Handbag phones and pocket tablets?
Smartphones are getting bigger, while tablets are shrinking. Some of the latest tablets can now also be used as phones.
Huawei’s Ascend Mate — with a six-inch screen — was the largest smartphone exhibited at the Mobile World Congress. Next biggest was ZTE’s Grand Memo, with a 5.7-inch display. The 5.5-inch screen of LG’s Optimus Pro put it in third position.
These big phones may be hard to hold and difficult to squeeze into a pocket, but they fit easily into a handbag and tend to be favoured by women, especially in Asia.
Shipments of smartphones are predicted to hit one billion this year, while more than 120 million tablets were sold worldwide in 2012, up 50 per cent from the previous year, according to Deloitte.
Among tablets, Samsung’s Galaxy Note 8 has an eight-inch screen, competing with Apple’s new iPad mini.
The blurring of boundaries between smartphones and tablets, both in size and functionality, has prompted journalists to coin the term “phablet” to cover the whole range of new devices from large smartphones to small tablets.
Mobile advertising — we know where you are
With mobile devices increasingly being used for shopping, banking and travel, consumer behaviour is changing. Picking up on those changes, mobile advertising is becoming ever more sophisticated. The days of short text messages to alert consumers to products or services are drawing to a close. Now, owners of mobile devices are being targeted by interactive videos.
The greater screen space generally offered by tablets is attracting advertisers, to the detriment of smartphones. According to a forecast by Deloitte, in 2013 tablets will generate USD 4.9 billion in advertising revenue compared to nearly USD 3.4 billion for smartphones — and the gap is expected to widen.
Online activity reveals the whereabouts of consumers, with a high level of precision — not only the location, but also the speed at which the person is moving and even the person’s height above sea level. This enables advertisers to tailor and personalize offers to users, depending on their tastes and in the context of their location in real time. “If you arrive in a shopping centre car park, we can offer you information about available parking spaces. When you are on another floor, we won’t offer the same type of service”, says Thomas Husson, an analyst at Forrester Research.
For mobile advertising to be successful, customers must see offers as being helpful, not as invading their privacy. Advertisers need the information that flows in from the customer’s smartphone or tablet, and so it is in their interests to follow a strategy that makes people willingly to share their data.
Tablets and smartphones are must-have personal devices. They travel along with people in their hands or pockets or bags.
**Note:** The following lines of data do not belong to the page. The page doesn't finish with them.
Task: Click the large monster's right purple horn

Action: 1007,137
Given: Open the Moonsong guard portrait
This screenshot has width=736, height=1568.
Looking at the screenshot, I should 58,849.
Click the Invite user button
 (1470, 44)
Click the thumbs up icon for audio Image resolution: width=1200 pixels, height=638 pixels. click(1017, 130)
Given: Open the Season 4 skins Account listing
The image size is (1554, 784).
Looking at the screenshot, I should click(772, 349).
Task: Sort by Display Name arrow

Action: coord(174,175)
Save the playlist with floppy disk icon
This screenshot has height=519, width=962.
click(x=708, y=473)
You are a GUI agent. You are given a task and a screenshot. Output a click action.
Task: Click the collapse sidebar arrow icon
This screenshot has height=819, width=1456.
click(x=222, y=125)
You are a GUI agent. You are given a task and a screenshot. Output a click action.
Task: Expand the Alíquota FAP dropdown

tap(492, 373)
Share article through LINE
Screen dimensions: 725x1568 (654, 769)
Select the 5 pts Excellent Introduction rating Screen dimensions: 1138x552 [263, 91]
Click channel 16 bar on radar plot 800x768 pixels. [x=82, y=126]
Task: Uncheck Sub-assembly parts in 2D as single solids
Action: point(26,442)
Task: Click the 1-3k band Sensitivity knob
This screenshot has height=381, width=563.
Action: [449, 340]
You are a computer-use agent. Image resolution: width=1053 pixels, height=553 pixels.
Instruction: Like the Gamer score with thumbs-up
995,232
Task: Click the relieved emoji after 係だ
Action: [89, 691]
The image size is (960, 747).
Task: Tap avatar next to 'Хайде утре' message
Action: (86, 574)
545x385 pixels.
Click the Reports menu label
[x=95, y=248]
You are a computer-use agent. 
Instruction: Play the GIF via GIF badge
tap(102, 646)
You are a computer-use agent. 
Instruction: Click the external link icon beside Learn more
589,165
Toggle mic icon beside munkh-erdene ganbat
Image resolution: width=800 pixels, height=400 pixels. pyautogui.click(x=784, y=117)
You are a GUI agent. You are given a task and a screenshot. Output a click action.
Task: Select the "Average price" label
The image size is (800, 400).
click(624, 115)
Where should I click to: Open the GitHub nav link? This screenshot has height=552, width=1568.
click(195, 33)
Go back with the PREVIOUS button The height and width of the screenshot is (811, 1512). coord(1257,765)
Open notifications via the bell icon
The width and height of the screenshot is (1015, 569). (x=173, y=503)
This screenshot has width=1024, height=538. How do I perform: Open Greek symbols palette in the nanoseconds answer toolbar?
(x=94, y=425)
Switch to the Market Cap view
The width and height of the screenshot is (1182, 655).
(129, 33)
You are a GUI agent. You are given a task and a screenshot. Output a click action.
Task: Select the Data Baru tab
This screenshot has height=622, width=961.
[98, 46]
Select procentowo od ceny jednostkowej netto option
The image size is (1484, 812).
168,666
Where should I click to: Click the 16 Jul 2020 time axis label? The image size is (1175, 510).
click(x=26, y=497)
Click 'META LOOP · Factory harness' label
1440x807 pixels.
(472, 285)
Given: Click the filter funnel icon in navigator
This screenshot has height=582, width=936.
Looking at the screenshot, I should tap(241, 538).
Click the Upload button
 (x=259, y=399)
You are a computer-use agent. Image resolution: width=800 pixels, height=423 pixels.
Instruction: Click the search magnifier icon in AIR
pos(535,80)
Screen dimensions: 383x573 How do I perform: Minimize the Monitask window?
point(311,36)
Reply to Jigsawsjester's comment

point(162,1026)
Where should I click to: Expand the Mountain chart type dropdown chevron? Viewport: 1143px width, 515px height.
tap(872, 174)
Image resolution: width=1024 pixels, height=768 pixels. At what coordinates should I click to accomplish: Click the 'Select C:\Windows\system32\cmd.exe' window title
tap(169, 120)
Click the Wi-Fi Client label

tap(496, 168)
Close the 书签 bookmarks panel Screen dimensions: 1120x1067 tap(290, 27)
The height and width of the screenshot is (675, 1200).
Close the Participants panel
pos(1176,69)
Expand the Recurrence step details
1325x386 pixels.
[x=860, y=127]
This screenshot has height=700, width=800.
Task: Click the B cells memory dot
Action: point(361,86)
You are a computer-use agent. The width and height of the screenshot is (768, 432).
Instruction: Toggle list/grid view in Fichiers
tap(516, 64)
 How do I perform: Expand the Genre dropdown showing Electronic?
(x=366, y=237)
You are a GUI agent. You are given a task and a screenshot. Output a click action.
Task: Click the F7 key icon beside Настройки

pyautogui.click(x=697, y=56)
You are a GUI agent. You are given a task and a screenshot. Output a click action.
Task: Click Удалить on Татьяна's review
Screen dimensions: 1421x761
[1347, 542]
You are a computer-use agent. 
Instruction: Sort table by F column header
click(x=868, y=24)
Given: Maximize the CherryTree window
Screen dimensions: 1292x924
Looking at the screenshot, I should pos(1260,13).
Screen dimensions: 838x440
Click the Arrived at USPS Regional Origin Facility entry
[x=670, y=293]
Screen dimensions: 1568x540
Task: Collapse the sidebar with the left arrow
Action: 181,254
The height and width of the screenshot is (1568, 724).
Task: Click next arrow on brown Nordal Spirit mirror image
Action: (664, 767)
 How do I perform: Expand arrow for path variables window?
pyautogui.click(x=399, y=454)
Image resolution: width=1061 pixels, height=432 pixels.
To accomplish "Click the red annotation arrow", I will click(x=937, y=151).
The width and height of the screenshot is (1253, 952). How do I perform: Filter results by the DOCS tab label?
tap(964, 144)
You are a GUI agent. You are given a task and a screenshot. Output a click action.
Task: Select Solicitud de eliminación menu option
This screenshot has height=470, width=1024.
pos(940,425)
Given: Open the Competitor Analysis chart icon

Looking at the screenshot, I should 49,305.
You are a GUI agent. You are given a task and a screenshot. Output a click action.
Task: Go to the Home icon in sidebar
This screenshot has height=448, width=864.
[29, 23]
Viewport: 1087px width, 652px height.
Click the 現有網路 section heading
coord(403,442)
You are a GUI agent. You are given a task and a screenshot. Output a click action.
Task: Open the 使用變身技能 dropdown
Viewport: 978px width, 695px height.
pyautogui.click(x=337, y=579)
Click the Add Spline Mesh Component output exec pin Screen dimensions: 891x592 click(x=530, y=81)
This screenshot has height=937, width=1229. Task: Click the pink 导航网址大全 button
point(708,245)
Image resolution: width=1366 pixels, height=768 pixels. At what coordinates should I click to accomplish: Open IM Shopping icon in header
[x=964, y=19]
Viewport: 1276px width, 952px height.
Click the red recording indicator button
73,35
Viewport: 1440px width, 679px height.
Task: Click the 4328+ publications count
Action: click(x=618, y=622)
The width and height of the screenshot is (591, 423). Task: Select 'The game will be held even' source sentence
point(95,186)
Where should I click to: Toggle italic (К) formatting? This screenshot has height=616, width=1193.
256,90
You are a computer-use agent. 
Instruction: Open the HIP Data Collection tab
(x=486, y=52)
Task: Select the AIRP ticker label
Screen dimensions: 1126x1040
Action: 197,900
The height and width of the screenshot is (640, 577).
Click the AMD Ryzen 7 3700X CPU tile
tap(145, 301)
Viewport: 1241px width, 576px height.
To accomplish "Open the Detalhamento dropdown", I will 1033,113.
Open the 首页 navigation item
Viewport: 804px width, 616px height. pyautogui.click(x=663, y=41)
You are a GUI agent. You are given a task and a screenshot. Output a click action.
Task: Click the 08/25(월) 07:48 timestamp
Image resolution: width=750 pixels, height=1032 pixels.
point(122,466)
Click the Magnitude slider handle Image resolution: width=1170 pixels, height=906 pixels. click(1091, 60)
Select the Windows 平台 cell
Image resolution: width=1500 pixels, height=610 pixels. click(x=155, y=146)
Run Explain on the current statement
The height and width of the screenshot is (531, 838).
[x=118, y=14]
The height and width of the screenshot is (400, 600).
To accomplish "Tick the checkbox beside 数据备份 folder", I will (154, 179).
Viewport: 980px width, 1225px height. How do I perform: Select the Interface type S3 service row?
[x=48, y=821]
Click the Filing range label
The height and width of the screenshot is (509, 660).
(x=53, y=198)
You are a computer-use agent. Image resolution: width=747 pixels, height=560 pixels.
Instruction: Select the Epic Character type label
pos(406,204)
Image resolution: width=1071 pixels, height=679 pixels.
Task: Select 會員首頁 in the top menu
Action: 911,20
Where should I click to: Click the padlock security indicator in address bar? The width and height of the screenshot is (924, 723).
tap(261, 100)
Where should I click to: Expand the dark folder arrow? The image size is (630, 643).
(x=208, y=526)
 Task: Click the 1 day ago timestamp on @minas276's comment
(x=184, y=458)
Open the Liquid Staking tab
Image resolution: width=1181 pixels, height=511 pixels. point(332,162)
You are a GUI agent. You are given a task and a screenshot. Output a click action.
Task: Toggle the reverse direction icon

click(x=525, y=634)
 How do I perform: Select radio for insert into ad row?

Advertisers don’t decide what device people will use to connect to a website, and so brands have to adapt to this new environment by optimizing their websites for a range of portable devices and by learning to interact with consumers in real time. This calls for a change in culture and specific skills, which also means substantial investment.
The trends revealed at the Mobile World Congress show that the mobile market is fast-moving and dynamic. Competition is fierce, and it will be interesting to see which players prevail. — Source: Agence France Presse (AFP).